私が現地入りした理由は「宮城県大崎市の子育て世代の願いは何か、実現のためのハードルは高いのか?を知るためでしたが、大崎市の子育て世代の願いは流山市民と、あまり変わりませんでした。

それは、選挙応援にいらしていた女性の声に耳を傾けると明らかでした。4人の女性へのインタビューと近藤私見を記します。

〇Uターンしたかったけど断念した女性(「元大崎市民のほんね」)

おそらく大崎市が転入者として定めべきペルソナ(住民となる具体的なユーザ)になると思うので共有します。

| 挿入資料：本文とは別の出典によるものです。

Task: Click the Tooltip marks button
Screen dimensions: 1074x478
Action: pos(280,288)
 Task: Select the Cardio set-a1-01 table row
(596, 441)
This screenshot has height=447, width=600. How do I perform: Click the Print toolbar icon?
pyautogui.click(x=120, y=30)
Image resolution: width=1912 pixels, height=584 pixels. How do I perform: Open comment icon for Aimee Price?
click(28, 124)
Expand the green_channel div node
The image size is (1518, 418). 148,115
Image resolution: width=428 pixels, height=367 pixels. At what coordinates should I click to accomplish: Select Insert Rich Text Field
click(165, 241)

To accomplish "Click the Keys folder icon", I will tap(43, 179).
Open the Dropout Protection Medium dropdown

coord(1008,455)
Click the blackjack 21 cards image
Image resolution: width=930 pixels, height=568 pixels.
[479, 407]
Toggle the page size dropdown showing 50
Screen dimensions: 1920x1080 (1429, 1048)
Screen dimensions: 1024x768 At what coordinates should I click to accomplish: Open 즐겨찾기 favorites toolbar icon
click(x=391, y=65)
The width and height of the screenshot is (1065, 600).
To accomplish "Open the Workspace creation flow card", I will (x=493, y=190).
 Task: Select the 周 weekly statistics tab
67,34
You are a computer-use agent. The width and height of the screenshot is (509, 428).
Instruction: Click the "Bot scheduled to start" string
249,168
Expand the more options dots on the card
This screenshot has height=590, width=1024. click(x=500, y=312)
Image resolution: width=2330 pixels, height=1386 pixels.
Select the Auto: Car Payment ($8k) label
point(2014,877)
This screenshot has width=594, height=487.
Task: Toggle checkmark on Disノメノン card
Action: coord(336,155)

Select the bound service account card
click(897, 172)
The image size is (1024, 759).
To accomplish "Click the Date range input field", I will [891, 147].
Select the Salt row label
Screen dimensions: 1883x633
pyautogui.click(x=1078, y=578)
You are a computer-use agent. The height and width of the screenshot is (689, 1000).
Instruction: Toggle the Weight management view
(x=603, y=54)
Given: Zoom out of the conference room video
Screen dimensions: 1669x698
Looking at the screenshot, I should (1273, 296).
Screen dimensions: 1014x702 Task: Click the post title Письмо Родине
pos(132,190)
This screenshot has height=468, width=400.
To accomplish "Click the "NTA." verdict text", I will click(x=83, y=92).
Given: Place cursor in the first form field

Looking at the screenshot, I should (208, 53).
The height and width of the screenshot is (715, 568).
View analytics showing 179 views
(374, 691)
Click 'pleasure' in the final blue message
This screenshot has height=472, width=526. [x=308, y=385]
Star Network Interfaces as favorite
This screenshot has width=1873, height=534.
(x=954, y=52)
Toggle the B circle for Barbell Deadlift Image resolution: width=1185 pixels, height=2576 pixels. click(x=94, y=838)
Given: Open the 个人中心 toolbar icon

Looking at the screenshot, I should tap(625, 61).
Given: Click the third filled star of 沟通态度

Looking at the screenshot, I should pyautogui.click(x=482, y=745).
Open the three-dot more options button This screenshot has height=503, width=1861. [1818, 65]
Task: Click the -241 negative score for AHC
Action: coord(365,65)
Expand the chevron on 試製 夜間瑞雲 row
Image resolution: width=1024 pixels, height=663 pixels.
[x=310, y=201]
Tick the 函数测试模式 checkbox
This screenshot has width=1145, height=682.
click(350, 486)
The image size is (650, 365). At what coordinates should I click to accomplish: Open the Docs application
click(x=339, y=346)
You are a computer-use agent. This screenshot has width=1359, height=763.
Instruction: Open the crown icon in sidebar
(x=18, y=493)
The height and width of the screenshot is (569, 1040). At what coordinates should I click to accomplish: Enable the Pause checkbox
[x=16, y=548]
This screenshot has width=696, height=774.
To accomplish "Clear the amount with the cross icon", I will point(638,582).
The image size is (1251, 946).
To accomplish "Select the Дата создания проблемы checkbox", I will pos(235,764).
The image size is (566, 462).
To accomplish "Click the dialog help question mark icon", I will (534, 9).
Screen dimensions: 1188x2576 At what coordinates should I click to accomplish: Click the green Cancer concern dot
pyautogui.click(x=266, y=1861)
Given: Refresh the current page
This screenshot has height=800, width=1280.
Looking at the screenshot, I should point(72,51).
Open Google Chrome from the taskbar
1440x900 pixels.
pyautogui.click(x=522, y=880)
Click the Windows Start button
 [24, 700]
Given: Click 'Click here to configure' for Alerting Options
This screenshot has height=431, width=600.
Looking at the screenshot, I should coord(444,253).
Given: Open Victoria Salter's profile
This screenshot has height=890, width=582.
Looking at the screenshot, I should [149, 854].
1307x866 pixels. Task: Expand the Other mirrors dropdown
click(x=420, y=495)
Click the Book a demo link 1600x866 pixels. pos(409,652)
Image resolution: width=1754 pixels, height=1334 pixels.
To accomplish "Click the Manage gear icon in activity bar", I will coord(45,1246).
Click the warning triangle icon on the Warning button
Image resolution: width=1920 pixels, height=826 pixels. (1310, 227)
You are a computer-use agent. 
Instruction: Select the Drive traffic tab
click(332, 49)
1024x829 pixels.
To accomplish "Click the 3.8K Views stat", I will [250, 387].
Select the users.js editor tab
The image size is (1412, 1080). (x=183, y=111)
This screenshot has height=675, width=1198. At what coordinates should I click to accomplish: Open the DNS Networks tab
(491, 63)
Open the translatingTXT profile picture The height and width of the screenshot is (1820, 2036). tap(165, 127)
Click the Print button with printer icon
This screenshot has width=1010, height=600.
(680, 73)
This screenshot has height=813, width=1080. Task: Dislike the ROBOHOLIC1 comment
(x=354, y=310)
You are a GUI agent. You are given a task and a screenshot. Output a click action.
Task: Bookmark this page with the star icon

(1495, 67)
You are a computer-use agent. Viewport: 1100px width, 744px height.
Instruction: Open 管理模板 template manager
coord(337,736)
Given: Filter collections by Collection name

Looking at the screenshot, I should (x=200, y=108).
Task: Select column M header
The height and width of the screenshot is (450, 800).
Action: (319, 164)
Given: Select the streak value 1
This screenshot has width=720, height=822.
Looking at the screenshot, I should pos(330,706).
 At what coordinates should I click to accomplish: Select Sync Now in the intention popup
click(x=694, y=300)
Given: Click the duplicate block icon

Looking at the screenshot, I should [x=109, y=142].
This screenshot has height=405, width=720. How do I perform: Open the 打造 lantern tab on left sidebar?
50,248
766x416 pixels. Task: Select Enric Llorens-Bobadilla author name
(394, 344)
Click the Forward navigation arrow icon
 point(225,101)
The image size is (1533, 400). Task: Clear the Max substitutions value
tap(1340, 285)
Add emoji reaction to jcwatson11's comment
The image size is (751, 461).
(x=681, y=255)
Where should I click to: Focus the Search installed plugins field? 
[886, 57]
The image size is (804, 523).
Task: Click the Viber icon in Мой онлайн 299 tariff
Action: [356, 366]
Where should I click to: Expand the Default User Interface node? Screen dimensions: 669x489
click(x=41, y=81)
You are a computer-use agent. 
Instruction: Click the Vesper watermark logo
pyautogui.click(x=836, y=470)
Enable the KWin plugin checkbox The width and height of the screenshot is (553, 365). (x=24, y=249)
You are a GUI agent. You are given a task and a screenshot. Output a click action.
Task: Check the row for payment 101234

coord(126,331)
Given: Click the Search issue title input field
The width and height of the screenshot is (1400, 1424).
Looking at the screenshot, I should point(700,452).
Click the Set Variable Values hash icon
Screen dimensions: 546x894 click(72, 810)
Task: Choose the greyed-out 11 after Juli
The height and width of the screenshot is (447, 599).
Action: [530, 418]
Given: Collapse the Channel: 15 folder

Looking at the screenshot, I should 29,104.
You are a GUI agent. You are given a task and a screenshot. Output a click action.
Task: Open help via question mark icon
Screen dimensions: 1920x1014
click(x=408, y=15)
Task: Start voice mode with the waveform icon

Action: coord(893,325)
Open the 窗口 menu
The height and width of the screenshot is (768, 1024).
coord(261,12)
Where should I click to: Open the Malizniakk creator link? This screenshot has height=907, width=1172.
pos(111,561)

〇Aさん:故郷に戻りたいと思ったが(大崎市ではなく)仙台市を選んだ。若かったたこともあるが、大崎市には(娯楽が少なく)華が感じられなかった。学びの場が多く、自分を高めてワクワク出来るような環境が仙台にはあった。一度県外(都市部)の環境を知りたくて大崎市を出たが合わなかった。仙台であれば娯楽も多いものの適度に田舎の部分も残っていて私にとっては丁度良い。親とも会いやすい距離感。

(近藤私見)
都心のような環境を求めているわけでは無い。両親との程よい距離感と自分が成長できるワクワクする環境は求めている

〇Bさん:田舎で子育てをするか悩み、結局東京を選んだ。長期休みは田舎に帰ってくるとゆっくりはするが、3日位で飽きる。帰省時に感じるのは、田舎なのに、田舎らしい遊びが出来ていないということ。東京の方が公園が充実していたり(例えばキャンプに連れて行ってくれる団体もあり)いろいろな遊びが出来る等、結果的に東京の方が自然に触れられる。田舎は自然は豊富だが、自分が連れて行かなければらない。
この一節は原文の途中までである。